Consumerist Orientalism
Author :
Publisher : Bloomsbury Publishing
Total Pages : 273
Release :
ISBN-10 : 9781838600686
ISBN-13 : 183860068X
Rating : 4/5 (86 Downloads)

In a postmodern world of globalised capital, how does the concept of Orientalism inform understandings of cultural exchange? In this detailed and wide-ranging examination, Arab popular culture is explored in its relation to American culture and capitalism. Offering new insights on Edward Said's longstanding theoretical lens, Consumerist Orientalism presents an updated conceptual framework through which to understand the intercultural relationship between East and West, exploring a wide range of cultural production; from an Oscar-nominated Jordanian film to Turkish-Arab soap operas and Arab-diaspora rap. Drawing on key contemporary critical thinkers and in-depth cultural analysis, the relationship between capitalism, postmodernism and Orientalism is explored with fresh insights, making this essential reading for students of Middle Eastern culture, globalisation and postcolonial studies.

Sentence to Hope

Sentence to Hope
Author :
Publisher : Yale University Press
Total Pages : 462
Release :
ISBN-10 : 9780300221343
ISBN-13 : 0300221347
Rating : 4/5 (43 Downloads)

The first major English-language collection of plays and essays by Syrian playwright Sa'dallah Wannous Sa'dallah Wannous is acknowledged to be one of the Arab world's most significant playwrights, writers, and intellectuals of the twentieth century. This is the first major English-language collection that brings together his most significant plays and essays. Selections include the groundbreaking 1969 play An Evening's Entertainment for the Fifth of June, a scathing indictment of the duplicity of Arab leaders during the 1967 War, as well as Wannous's most celebrated play, Rituals of Signs and Transformations, a bold treatment of homosexuality, prostitution, clerical corruption, and the quest for female liberation. In addition to his work as a playwright, Wannous, like Brecht, was an astute theatrical and cultural critic, and his essays, some of which are included here, offer shrewd diagnoses of the ills of Arab society and the essential role of theater in ameliorating them.

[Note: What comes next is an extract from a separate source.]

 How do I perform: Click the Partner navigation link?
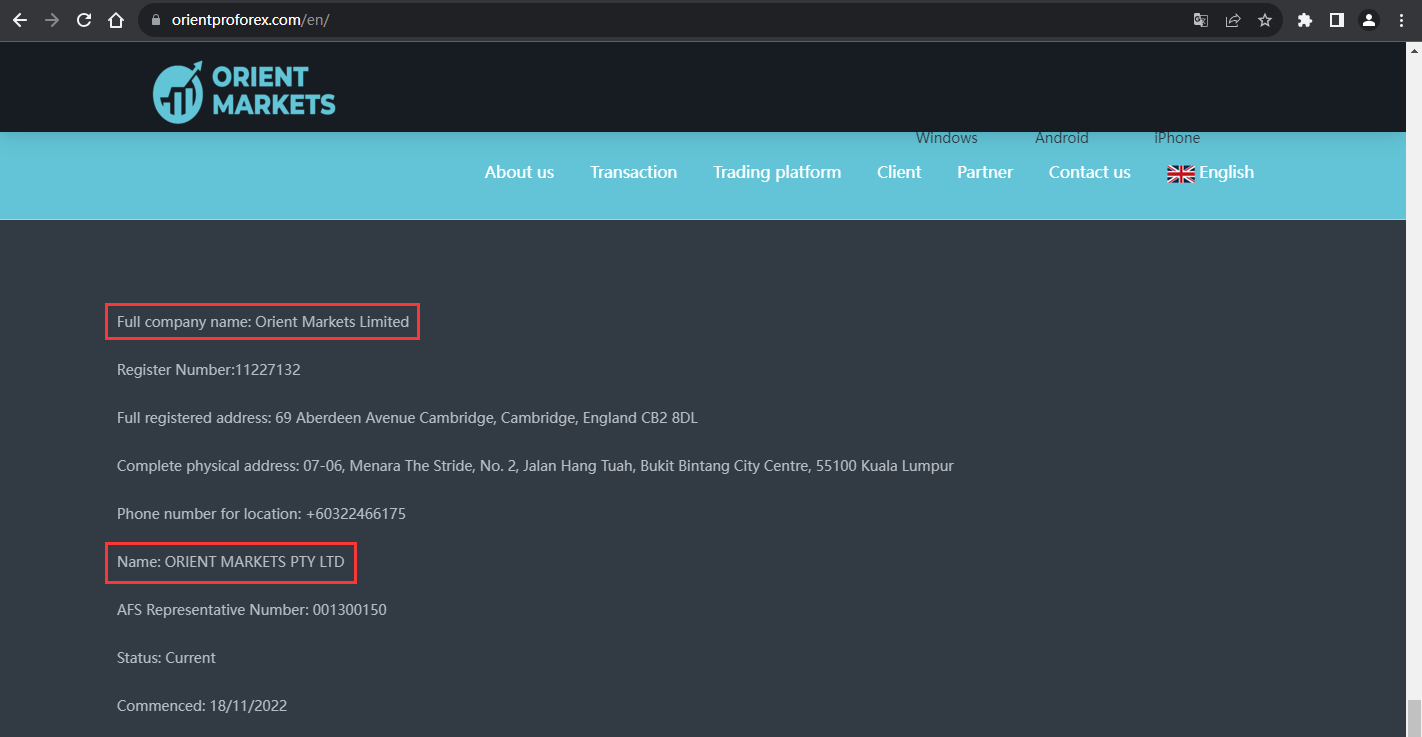(985, 172)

Cultural Entanglement in the Pre-Independence Arab World

Cultural Entanglement in the Pre-Independence Arab World
Author :
Publisher : Bloomsbury Publishing
Total Pages : 281
Release :
ISBN-10 : 9781788319553
ISBN-13 : 1788319559
Rating : 4/5 (53 Downloads)

This book examines the ways in which non-Arabic cultural influences interacted with the rich, complex and sometimes conflictual environment of the Arab world in the pre-independence era. It comprises a series of 11 detailed case studies, including topics such as the songs of Egyptian forced labourers in the British Army in World War I, the translation and commentary of an Ottoman text in interwar Palestine, and the contested use of French in the Algerian independence movement, that highlight the complex interplay of colonial pressures, traditional and novel art forms, local and international practices, notions of identity and belonging. The book demonstrates how the interaction between Arabic and non-Arabic cultural and intellectual production as well as influences from imperial Europe and the Islamic East, have in various times and spaces inspired creative tensions which challenge binary views of East-West relations and the standard imperialist-colonial frameworks. In this sense the volume seeks to offer a critique of both established modernising conceptions of cultural development and nationalist, nativist frameworks based on the values of a specific political project.